| Page text |
--------------------------------

A few months after raising $250 million from Insight Venture Partners – its first fundraising since the company was founded in 2004 – Campaign Monitor revealed Tuesday that it has acquired online survey startup GetFeedback.

It’s a homecoming for GetFeedback’s CEO Kraig Swensrud, who served as chief marketing officer for Salesforce.com for six years. Campaign Monitor itself poached Salesforce.com exec Alex Bard as its CEO in September.

You might call Bard something of a celebrity in enterprise and tech circles. After selling cloud customer service startup Assistly to Salesforce.com for $50 million cash in 2011, Bard went on to lead the CRM giant’s $1 billion-plus Service Cloud business as EVP and GM.

Among Bard’s immediate focuses at Campaign Monitor is “aggressively” expanding into North America with the opening of the Sydney company’s US operations in San Francisco. When combined with GetFeedback, Campaign Monitor will have 100 employees total with “plans to double that this year,” according to Bard.

“The more data you’re able to gather and the more behaviors you’re able to collect, the more you see email become this CRM [platform], which is an area that’s really interesting for us,” Bard said.

“For companies, we want to deliver personal, interactive [communications] with integration into their existing CRMs and modern APIs so they can programmatically interact with new systems.”

About 50% of Campaign Monitor emails are opened on a mobile client, which underscored its development of Canvas, an email marketing tool designed to make branded content look great on any device.

Similarly, spurring Campaign Monitor’s acquisition of GetFeedback was the recognition that marketers wanted to embed dynamic survey tools into mobile apps and experiences, going beyond pages with black text on white backgrounds typical of desktop interfaces, said Swensrud.

“They were the original data-collection tools that came out of market research, and we thought, ‘Why can’t these be used for branded marketing [messages] that [don’t shrink or blow out] when you open them on a smartphone?’” he added.

Bard doesn’t seem fazed about the crowded email marketing solution marketplace – one dominated by Constant Contact and CheetahMail, which was acquired by Experian Marketing Services in 2004.

--------------------------------

| Stored data entries |
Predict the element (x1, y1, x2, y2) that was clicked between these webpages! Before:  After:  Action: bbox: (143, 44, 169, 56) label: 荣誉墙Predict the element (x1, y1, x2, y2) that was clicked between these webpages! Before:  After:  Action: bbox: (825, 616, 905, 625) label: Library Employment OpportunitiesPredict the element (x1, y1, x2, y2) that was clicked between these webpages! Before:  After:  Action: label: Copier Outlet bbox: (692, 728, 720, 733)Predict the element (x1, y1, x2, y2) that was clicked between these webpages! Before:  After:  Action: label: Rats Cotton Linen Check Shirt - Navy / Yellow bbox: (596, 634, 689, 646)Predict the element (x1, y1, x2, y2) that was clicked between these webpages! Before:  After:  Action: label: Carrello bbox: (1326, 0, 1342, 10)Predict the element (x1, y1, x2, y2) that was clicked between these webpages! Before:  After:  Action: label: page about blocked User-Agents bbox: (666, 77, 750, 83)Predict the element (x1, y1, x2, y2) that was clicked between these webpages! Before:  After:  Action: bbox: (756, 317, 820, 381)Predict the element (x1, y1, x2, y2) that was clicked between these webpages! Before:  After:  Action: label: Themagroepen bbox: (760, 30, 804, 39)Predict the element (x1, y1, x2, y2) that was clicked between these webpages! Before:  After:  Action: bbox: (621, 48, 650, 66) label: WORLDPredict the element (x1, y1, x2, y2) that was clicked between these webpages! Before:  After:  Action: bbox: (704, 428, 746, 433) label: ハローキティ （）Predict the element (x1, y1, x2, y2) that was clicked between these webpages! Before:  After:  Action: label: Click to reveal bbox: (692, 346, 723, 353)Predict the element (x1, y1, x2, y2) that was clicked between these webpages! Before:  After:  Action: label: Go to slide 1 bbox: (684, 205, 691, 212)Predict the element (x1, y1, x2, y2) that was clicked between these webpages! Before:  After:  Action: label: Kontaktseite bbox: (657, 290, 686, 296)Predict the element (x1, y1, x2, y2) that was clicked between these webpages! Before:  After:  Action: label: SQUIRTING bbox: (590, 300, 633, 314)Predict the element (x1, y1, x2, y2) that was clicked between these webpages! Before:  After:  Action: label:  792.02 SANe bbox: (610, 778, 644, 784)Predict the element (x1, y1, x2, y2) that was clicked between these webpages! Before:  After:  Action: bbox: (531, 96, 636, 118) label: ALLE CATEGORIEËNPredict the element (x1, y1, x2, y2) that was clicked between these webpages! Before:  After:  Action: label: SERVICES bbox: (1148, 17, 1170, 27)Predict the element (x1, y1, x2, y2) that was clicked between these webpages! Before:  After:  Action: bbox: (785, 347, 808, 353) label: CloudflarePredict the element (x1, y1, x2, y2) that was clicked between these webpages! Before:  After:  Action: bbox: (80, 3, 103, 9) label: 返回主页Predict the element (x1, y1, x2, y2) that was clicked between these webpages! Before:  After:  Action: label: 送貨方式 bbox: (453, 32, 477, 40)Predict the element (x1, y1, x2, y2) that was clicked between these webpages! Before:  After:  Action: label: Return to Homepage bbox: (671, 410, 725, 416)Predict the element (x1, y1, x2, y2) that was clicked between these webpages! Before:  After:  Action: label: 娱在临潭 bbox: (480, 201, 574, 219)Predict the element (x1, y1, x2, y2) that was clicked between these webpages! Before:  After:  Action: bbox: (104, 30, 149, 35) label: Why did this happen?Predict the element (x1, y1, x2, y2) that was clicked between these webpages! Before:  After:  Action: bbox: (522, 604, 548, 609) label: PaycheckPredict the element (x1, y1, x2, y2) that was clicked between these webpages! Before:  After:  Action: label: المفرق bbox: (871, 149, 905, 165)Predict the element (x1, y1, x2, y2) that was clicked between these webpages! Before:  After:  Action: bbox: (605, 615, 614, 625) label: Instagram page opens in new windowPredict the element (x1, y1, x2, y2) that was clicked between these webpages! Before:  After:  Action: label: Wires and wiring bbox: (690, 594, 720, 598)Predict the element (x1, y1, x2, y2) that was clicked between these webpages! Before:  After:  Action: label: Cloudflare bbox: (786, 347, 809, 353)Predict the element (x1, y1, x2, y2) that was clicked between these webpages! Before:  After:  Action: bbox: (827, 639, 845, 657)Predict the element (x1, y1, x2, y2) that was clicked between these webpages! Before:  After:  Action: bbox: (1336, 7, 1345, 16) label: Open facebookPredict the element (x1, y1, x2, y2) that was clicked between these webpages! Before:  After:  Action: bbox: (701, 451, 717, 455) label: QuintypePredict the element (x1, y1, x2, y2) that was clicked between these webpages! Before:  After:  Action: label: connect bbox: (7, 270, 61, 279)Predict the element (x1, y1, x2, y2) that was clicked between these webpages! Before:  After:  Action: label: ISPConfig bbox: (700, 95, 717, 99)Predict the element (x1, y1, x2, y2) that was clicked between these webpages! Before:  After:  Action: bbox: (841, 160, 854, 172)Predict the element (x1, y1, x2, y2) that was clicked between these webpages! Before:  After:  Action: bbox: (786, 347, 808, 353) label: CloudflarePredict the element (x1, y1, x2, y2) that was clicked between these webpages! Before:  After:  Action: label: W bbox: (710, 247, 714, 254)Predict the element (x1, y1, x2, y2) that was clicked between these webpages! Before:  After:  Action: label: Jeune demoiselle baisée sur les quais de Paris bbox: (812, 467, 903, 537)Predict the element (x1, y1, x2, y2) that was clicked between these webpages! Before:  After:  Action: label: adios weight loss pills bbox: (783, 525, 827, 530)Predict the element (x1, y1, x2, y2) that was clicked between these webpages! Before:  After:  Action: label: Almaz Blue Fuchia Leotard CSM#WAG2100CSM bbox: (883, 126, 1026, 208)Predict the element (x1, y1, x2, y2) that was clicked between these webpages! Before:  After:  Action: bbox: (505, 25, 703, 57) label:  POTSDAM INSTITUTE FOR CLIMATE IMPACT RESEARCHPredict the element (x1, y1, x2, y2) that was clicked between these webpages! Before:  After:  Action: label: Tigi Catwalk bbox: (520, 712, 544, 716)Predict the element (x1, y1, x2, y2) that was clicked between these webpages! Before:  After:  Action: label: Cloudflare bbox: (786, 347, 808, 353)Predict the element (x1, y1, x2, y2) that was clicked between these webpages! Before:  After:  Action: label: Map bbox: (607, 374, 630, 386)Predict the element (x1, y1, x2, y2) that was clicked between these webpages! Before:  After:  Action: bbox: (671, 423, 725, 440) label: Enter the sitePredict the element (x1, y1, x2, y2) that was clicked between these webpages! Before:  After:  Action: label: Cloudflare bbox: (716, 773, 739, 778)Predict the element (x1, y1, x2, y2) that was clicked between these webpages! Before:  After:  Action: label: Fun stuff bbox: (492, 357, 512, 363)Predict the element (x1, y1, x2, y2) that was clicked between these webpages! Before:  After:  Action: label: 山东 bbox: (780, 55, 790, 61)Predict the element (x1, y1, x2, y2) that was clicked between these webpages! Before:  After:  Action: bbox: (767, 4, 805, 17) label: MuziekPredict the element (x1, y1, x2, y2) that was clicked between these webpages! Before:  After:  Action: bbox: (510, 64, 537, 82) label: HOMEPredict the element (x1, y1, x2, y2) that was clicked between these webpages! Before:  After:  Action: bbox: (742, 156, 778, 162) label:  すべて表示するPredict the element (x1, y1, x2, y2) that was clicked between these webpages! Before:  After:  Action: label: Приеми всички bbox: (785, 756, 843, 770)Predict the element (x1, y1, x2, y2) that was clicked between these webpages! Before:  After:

--------------------------------

| Problem set |
• A. In the Campaign Monitor article, change "chief marketing officer" to "CMO" and write out the passage starting with "It’s a homecoming" and going on through "CEO in September.".
• B. Translate this sentence from the Campaign Monitor article into Spanish: "Campaign Monitor itself poached Salesforce.com exec Alex Bard as its CEO in September."

| Activity answers |
• A.
It’s a homecoming for GetFeedback’s CEO Kraig Swensrud, who served as CMO for Salesforce.com for six years. Campaign Monitor itself poached Salesforce.com exec Alex Bard as its CEO in September.

• B. El propio Campaign Monitor fichó a Alex Bard, ejecutivo de Salesforce.com, como su CEO en septiembre.